__Prompt__. Output only the lines below from the one containing "Image resolution: width=1080" to the one containing "Given: Click the Open File folder icon", exactly as written, both ends kept.
[Provided records — start]
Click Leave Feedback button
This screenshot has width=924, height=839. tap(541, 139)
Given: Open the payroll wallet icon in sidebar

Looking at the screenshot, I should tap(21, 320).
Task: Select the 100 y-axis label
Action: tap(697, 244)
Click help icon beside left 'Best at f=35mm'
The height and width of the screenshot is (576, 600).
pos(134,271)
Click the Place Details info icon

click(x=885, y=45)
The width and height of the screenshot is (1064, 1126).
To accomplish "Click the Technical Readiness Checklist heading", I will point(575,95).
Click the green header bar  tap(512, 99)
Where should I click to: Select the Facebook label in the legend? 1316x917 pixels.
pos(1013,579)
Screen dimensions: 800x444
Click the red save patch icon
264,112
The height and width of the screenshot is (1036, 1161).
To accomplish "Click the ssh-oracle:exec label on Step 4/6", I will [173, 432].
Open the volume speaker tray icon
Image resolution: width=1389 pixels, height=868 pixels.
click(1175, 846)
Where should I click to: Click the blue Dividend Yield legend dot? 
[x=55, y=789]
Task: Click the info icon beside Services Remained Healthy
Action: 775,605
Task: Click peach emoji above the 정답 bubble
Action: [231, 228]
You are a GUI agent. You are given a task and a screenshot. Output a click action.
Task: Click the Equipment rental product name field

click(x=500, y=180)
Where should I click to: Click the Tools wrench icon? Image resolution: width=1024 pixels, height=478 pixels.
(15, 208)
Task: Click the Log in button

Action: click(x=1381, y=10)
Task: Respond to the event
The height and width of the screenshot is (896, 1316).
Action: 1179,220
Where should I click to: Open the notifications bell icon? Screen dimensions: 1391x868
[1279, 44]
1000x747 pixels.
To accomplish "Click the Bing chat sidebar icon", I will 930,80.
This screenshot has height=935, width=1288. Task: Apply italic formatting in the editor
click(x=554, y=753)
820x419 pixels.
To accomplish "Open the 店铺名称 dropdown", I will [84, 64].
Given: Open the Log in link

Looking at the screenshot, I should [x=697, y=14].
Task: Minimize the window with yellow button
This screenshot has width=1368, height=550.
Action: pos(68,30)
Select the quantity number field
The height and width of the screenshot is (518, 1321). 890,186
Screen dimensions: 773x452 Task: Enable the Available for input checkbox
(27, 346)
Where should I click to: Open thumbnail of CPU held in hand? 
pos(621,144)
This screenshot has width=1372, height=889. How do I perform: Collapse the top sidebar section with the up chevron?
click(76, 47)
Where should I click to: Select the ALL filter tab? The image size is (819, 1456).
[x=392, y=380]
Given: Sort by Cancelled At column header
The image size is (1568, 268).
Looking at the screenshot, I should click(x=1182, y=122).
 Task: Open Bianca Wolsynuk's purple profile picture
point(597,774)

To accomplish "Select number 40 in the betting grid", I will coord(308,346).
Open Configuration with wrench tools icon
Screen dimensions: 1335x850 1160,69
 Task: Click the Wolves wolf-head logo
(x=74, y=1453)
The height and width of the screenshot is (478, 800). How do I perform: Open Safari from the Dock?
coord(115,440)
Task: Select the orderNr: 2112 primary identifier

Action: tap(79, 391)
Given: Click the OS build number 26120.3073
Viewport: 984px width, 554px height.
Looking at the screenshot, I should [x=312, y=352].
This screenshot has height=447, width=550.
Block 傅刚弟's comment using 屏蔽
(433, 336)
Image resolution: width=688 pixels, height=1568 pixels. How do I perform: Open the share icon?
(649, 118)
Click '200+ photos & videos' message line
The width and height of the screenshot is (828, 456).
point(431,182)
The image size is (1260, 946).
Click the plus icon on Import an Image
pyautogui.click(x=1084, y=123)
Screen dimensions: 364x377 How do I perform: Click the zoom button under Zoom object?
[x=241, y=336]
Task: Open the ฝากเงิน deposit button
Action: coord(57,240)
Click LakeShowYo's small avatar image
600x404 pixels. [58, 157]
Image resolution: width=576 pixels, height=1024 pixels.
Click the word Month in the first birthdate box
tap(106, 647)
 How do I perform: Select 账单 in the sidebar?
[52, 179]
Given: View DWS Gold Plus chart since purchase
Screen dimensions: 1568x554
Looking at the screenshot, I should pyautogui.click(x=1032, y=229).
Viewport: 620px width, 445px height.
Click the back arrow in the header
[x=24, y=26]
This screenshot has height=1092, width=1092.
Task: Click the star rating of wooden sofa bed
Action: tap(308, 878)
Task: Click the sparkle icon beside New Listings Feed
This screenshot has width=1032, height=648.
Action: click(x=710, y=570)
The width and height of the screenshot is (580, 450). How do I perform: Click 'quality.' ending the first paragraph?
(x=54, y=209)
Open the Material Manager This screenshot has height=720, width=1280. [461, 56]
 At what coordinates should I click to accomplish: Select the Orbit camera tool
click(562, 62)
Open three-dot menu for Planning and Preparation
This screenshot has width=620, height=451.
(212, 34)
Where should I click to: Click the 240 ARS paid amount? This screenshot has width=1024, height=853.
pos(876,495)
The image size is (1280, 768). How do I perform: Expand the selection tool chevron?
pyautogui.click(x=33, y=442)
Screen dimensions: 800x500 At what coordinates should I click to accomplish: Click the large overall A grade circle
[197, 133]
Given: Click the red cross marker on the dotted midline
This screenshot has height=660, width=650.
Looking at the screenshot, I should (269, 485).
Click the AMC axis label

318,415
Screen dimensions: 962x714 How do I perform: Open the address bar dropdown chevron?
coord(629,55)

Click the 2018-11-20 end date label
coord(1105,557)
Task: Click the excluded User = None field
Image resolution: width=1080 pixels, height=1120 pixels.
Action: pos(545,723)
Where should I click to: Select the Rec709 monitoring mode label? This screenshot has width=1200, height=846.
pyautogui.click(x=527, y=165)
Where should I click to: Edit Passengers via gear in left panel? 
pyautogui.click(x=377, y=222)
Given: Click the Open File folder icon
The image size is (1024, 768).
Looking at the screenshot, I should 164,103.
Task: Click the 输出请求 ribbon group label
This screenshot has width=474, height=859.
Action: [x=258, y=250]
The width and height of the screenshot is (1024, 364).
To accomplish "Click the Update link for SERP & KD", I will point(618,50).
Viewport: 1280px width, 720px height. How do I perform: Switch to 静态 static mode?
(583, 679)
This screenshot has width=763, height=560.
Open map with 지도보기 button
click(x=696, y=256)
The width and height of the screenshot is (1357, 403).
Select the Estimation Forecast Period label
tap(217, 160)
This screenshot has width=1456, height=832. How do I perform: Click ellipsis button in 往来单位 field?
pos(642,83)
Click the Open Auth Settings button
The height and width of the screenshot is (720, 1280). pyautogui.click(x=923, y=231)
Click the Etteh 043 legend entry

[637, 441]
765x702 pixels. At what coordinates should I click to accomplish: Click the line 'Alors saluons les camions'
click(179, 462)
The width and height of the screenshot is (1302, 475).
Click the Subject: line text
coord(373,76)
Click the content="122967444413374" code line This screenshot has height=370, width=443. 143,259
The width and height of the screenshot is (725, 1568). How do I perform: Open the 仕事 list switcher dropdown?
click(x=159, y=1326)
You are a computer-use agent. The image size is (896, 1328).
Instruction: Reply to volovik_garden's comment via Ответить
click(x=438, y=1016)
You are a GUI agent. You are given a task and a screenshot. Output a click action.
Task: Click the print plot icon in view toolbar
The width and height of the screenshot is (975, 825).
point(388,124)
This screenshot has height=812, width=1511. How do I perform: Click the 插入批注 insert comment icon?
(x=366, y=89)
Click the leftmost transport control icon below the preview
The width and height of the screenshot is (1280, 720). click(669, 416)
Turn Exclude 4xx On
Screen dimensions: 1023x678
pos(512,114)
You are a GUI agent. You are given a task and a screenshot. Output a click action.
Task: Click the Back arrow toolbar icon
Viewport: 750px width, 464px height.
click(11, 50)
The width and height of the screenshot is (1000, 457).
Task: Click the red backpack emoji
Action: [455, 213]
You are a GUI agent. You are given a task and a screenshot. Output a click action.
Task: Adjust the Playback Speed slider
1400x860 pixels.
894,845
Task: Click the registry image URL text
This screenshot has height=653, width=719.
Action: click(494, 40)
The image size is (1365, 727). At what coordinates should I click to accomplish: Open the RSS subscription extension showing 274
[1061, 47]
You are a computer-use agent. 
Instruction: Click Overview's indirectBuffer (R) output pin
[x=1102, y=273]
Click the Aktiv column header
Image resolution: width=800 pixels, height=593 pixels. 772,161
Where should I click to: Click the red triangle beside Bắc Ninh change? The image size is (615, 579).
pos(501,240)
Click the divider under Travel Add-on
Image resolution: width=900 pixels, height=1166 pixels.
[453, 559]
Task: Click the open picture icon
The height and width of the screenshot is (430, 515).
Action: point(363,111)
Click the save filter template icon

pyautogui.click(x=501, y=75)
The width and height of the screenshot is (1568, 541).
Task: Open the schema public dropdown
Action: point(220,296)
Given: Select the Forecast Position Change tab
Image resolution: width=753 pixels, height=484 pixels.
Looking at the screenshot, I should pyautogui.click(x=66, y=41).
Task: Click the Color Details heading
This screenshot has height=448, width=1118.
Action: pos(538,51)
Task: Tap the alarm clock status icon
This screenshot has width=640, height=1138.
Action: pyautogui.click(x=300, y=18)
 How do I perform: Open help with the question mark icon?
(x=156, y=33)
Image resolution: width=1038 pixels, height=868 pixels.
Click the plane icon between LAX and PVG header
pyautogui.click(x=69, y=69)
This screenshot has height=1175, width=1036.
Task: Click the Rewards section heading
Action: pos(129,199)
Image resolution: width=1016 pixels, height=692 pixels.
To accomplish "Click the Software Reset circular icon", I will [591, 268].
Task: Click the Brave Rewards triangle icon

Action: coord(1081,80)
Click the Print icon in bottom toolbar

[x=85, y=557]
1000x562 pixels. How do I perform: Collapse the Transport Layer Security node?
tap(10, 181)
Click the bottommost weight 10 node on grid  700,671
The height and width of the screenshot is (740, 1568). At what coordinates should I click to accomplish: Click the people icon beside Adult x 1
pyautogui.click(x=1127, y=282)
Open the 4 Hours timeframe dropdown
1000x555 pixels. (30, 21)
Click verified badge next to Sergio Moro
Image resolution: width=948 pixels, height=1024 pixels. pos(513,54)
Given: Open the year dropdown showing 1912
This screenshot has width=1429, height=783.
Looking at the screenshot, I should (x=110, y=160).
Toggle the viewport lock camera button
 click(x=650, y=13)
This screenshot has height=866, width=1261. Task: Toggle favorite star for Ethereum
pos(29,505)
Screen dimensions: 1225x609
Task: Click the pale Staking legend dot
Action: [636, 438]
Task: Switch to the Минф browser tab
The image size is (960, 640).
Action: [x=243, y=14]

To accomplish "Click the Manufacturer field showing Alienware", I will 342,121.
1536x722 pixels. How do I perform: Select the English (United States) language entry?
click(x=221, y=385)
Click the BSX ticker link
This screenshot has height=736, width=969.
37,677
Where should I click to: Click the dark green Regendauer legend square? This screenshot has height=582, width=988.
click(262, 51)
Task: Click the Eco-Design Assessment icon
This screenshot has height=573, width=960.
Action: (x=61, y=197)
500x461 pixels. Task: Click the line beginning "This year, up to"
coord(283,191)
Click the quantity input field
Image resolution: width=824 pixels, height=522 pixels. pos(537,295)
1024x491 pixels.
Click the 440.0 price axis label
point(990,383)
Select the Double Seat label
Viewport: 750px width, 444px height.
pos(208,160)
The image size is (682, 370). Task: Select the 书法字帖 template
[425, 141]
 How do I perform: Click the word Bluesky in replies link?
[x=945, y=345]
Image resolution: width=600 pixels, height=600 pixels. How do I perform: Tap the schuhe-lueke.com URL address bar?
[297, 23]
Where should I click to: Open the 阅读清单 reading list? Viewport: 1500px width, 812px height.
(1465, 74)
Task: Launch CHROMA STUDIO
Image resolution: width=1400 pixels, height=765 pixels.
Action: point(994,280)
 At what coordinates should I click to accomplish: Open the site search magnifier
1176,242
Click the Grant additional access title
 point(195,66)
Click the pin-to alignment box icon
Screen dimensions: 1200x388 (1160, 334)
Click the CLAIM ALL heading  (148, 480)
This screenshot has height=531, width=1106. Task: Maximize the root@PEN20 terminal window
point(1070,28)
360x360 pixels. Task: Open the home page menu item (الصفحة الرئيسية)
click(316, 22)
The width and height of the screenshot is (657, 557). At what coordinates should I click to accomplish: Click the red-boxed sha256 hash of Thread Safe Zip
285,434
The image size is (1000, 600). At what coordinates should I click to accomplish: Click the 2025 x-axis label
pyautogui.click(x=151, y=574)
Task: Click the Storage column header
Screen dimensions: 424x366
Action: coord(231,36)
[Provided records — finish]
__Reply__.
Image resolution: width=1080 pixels, height=1120 pixels.
Action: pos(545,723)
Where should I click to: Select the Rec709 monitoring mode label? This screenshot has width=1200, height=846.
pyautogui.click(x=527, y=165)
Where should I click to: Edit Passengers via gear in left panel? 
pyautogui.click(x=377, y=222)
Given: Click the Open File folder icon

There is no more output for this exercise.